Basketball

I’m a pretty big believer that team-building is important in any group that matters. Not necessarily doing corny “fall backwards and I’ll catch you” drills at a camp, but just having a good time with your coworkers and getting to know them. At work we stay late Wednesdays to have a company dinner, which also allows us to leave a bit early on Friday. Wednesday nights look more like a big family at dinner than a company dinner. Rather than timidly fearing committing some sort of faux paus in front of the boss, we’re cracking jokes and talking about each others’ personal lives. The executives consider this time so valuable that the company picks up the dinner, even though they’re paying both for the food and our time as we engage in frivolity. It helps to keep us a very tight-knit team.

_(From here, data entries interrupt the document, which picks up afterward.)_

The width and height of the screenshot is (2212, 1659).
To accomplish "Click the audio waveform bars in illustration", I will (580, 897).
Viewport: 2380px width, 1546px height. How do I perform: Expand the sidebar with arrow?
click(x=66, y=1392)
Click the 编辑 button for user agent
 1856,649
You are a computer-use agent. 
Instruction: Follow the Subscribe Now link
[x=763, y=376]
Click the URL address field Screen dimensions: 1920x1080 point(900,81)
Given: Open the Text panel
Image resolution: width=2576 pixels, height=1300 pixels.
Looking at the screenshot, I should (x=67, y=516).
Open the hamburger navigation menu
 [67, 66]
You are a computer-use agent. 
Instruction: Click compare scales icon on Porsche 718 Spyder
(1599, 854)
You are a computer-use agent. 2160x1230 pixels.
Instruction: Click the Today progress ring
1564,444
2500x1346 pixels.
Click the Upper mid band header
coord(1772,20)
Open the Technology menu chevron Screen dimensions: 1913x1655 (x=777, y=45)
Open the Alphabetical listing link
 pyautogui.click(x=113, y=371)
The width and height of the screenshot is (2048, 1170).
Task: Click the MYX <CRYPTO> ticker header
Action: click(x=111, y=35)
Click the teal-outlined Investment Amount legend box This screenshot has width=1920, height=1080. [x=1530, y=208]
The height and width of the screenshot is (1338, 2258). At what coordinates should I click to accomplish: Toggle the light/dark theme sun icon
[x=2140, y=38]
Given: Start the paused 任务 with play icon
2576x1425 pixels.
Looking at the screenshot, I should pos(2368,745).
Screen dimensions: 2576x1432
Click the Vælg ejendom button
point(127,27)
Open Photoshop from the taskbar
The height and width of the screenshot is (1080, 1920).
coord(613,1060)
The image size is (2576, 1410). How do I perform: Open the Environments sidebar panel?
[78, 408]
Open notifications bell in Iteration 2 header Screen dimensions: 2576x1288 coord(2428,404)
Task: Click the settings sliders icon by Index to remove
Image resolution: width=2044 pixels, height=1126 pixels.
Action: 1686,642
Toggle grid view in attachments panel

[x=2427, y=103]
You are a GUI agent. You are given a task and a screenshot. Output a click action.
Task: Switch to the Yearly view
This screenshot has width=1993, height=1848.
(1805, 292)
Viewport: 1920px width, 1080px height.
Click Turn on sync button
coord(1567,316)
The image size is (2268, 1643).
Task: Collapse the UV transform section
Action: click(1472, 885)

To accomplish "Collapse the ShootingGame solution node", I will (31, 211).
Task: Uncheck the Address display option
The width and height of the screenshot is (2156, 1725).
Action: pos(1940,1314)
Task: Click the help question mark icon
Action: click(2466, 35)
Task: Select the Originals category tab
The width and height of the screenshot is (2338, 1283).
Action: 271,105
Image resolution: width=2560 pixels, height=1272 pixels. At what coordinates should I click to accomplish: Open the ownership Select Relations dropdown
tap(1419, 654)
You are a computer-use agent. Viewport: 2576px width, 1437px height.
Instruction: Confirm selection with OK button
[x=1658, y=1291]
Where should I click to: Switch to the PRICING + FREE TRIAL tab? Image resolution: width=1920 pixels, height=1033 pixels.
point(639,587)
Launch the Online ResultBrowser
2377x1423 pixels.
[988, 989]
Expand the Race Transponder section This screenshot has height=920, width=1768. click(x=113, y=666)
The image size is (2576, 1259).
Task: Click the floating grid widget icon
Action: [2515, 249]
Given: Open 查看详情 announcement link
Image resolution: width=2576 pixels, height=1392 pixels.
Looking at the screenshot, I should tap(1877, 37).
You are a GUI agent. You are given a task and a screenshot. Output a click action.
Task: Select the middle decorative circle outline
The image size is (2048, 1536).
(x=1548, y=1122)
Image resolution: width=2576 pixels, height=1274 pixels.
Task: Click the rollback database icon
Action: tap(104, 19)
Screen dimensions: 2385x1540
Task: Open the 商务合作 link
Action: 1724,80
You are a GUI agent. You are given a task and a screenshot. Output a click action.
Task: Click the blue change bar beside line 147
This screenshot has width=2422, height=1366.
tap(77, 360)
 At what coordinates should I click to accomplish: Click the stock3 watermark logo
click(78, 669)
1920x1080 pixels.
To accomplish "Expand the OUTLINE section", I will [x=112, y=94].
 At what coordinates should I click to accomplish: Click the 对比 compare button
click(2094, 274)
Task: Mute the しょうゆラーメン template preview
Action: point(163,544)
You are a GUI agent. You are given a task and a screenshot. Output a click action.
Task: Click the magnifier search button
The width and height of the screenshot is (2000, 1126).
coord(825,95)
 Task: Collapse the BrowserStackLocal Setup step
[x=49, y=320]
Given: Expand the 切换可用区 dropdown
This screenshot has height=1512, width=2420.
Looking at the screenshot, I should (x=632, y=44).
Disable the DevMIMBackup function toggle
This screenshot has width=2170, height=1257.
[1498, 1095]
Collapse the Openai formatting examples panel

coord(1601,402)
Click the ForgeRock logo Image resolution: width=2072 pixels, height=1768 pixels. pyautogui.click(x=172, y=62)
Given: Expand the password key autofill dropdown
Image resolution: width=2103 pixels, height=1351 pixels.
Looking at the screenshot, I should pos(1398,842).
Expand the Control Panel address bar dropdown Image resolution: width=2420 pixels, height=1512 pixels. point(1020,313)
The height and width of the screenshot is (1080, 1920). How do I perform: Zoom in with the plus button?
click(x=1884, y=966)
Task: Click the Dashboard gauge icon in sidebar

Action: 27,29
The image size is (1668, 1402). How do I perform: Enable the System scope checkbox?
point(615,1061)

We also have a ping-pong table. It’s kind of absurd, really. We’re in a small office, so the ping-pong table is out front. We have a little lobby area with a couch and a few chairs, and then a ping-pong table. (Sometimes this results in important business visitors coming in and nearly being hit by a stray ping-pong ball.) One thing I’ve noticed is that the ping-pong table’s use seems directly proportional to the amount of work we have. On the surface, this seems like a really bad thing: when we should be working the hardest, we play ping-pong the most? But I think it’s actually a good thing. After a couple hours of intense concentration, I find myself somewhat burned out. I can feel my productivity dropping. I look up and find a coworker who doesn’t look immersed in his work, and we put aside our work for 20 minutes or so. While we think we’re just having some fun, I think there’s a good business case to be made for what we’re doing. I know that if I’m really burned out, I have the potential to coast for a couple hours, doing work but not really having the energy to do it really well. But I also know that if I’m really burned out, a couple short but intense games of ping-pong will pick me back up.

So this not-a-news-story article about a basketball game in which Obama and some of his Cabinet faced off against each other brought a smile to my face. Things like this make for outstanding teams. And when you’re playing for fun, playing “against” someone, trash-talking the President or not, you’re really playing with the other team.

The one thing I regret is that it seems to be comprised mostly, if not exclusively, of Democrats. Not that basketball can solve all our problems, but if you get a few Congressional Republicans to play on Team Congress, I really think you’d be laying the seed for a bit of bipartisanship. It’s just a baby-step, surely, but you’d look across the aisle and see a few basketball buddies in a sea of what was formerly “them,” the “opposition.” You’ll be just a bit more willing to step across and try to work something out.